The majority concludes that, in case number 07-10526(A), although Detective Orenstein and Officer Benjamin had probable cause to believe unlawful drug activity was occurring at that location, the warrantless seizure of the defendant and the "search" of the house were unlawful. Respectfully, the majority is incorrect.

The Fourth Amendment is implicated when the government invades an area in which a person entertains a legitimate or justifiable expectation of privacy. Rakas v. Illinois, 439 U.S. 128, 143 (1978); Terry v. Ohio, 392 U.S. 1, 9 (1968); Katz v. United States, 389 U.S. 347, 353 (1967). Although the Fourth Amendment protects people, not places, it is still necessary to consider the nature of the place in which legitimate privacy expectations are being asserted. Katz, 389 U.S. at 361. As will be discussed in this dissent, when the officers entered the defendant's property, which was open to the public, and knocked at his front door, the Fourth Amendment was not implicated. When the defendant voluntarily opened the door, and the officers, who were aware of the defendant's history of operating marijuana grow houses, smelled the marijuana, they clearly had probable cause to arrest the defendant and to search the house. Although a warrantless entry to arrest the defendant and to search the house would not be constitutionally permissible on probable cause alone, where, as here, exigent circumstances existed, the seizure of the defendant and the protective sweep conducted were lawful. The evidence seized was as a result of a valid search warrant obtained after the premises and the occupants of the house were secured. Moreover, even if the seizure of the defendant and the protective sweep of the house were unlawful, the evidence seized would have been inevitably discovered by lawful means. Thus, suppression of the evidence is error. The officers' presence at the defendant's front porch and the knock on the defendant's front door did not implicate the Fourth Amendment

We begin, as we must, with the officers' presence on the defendant's front porch, knock on the defendant's front door, and conversation with the defendant while standing on the porch outside of the defendant's residence. Contrary to the majority's position, which it fails to support with case law or other authority, the law is clear in Florida that these actions did not implicate the Fourth Amendment, and did not require probable cause, reasonable suspicion, or a warrant, and the officers' actions were therefore lawful. As the Florida Supreme Court specifically held in State v. Morsman, 394 So. 2d 408, 409 (Fla. 1981), "[u]nder Florida law it is clear that one does not harbor an expectation of privacy on a front porch where salesmen or visitors may appear at any time." See also Davis v. United States, 327 F.2d 301, 303 (9th Cir. 1964), holding:

[T]here is no rule of private or public conduct which makes it illegal per se, or a condemned invasion of the person's right of privacy, for anyone openly and peaceably, at high noon, to walk up the steps and knock on the front door of any man's "castle" with the honest intent of asking questions of the occupant thereof—whether the questioner be a pollster, a salesman, or an officer of the law.

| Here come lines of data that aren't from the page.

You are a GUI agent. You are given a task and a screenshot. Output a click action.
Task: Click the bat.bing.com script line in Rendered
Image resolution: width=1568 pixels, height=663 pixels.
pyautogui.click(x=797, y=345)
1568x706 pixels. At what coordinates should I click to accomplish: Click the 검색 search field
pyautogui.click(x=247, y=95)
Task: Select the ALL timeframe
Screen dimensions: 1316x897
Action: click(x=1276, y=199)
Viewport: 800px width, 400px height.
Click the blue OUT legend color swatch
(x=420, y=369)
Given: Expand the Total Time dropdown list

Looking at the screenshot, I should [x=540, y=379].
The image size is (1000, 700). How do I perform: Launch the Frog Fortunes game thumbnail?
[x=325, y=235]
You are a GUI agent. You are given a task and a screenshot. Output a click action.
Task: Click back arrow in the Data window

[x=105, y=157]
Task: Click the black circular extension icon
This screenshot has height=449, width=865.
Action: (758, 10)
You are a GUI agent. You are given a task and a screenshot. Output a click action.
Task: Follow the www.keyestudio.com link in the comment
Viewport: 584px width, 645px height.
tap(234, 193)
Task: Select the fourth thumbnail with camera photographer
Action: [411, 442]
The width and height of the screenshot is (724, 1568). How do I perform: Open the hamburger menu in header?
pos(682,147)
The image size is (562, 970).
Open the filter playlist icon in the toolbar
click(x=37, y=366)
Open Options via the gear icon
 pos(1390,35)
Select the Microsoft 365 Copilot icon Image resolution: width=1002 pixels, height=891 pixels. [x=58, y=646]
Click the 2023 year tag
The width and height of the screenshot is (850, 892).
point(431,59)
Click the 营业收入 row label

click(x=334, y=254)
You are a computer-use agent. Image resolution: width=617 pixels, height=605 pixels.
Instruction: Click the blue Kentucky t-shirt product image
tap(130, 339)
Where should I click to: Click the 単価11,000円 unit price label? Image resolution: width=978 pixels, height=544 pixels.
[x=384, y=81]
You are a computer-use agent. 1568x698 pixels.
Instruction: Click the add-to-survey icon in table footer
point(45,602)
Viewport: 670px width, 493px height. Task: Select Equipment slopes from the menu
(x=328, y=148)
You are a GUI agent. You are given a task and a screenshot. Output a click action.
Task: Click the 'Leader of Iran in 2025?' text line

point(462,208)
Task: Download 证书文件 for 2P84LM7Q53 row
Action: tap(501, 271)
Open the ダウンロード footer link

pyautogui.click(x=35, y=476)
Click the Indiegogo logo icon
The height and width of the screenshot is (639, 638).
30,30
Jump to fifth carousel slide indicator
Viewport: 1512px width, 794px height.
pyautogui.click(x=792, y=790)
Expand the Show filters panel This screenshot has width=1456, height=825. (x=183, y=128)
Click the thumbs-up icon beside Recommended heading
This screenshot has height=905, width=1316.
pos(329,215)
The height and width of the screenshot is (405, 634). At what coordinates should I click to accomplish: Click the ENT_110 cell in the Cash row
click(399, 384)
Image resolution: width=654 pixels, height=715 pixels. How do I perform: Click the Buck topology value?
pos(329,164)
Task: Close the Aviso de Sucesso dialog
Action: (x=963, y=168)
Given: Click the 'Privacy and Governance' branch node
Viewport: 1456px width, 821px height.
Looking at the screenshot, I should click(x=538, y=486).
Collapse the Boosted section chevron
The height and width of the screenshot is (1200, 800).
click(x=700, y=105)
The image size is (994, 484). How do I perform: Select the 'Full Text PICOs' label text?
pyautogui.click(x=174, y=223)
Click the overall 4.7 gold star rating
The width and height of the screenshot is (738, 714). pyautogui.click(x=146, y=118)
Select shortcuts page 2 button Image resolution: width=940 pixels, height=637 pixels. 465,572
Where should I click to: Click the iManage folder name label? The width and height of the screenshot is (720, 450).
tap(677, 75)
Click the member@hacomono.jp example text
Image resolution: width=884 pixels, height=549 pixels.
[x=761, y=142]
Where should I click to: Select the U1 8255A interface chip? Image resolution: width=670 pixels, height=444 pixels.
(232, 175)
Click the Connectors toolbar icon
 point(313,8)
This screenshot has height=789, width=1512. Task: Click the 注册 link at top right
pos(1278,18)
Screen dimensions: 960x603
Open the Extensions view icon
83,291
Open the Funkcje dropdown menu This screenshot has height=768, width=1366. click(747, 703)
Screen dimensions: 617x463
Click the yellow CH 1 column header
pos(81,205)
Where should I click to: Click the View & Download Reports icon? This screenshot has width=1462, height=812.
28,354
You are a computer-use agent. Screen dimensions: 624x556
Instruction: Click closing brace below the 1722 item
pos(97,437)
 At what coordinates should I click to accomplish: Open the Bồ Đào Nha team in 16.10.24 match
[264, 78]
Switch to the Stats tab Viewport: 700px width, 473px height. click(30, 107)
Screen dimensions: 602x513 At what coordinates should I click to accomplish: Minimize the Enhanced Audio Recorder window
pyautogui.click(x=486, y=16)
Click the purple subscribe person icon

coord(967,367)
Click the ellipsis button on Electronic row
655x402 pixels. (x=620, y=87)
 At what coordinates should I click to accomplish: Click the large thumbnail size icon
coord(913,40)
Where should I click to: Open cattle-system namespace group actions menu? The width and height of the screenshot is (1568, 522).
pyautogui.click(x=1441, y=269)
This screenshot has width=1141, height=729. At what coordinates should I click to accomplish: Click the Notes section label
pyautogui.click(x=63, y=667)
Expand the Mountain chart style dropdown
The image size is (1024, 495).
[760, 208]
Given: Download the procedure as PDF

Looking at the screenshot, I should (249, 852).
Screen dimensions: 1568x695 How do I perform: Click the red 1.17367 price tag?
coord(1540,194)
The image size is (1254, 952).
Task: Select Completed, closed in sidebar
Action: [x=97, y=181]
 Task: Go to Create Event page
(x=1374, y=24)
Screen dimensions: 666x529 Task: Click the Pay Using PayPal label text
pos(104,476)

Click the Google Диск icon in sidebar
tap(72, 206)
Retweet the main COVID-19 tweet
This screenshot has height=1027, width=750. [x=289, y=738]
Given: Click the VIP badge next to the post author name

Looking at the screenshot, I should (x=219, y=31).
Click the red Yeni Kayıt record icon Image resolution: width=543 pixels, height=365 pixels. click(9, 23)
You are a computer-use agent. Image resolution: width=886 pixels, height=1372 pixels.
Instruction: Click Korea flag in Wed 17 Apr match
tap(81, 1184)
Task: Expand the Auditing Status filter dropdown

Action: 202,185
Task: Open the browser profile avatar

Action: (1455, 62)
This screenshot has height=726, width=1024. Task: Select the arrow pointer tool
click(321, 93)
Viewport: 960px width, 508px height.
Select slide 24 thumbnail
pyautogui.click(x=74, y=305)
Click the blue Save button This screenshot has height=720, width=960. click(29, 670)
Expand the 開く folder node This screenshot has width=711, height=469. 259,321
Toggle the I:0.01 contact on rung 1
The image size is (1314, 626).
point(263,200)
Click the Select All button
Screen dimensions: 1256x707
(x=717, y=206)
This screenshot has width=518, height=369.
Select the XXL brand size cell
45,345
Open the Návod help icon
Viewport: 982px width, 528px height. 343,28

In State v. Triana, 979 So. 2d 1039 (Fla. 3d DCA 2008), this Court held that "a knock on the door and subsequent discussion is a purely consensual encounter, which officers may initiate without any objective level of suspicion," and "[t]he fact that a consensual encounter takes place at the entrance of an individual's home does not call into question or in any way lessen the propriety of a consensual encounter." Id. at 1043; see also State v. Periera, 967 So. 2d 312, 314 (Fla. 3d DCA 2007) (wherein Judge Suarez, who is a panel member in the instant appeal, wrote in the unanimous opinion: "We follow those cases which hold that there is no reasonable expectation of privacy at the entrance of property which is open to the public, including the front porch").

Recently, the Second District in Nieminski v. State, 60 So. 3d 521 (Fla. 2d DCA 2011), examined whether law enforcement may open a closed, but unlocked gate and walk to the front door of a house to engage in a "knock and talk." The court concluded that "a citizen's encounter, including a knock and talk, is not regarded as a search or seizure," but rather, it is "a purely consensual encounter, which officers may initiate without any objective level of suspicion." Id. at 526-27. The court also found that absent a "no trespassing" sign or similar warning that the fence and gate were intended to keep people out, the officers may do so without violating the Fourth Amendment. Id.; see also Bennett v. City of Eastpointe, 410 F.3d 810, 821 (6th Cir. 2005) ("A purely consensual encounter between a police officer and a citizen does not implicate the Fourth Amendment."); Murphy v. State, 898 So. 2d 1031, 1032 n.4 (Fla. 5th DCA 2005) (recognizing that a "knock and talk" conducted at Murphy's motel room is a procedure used by law enforcement as an investigative tool where there is no need for probable cause or a warrant).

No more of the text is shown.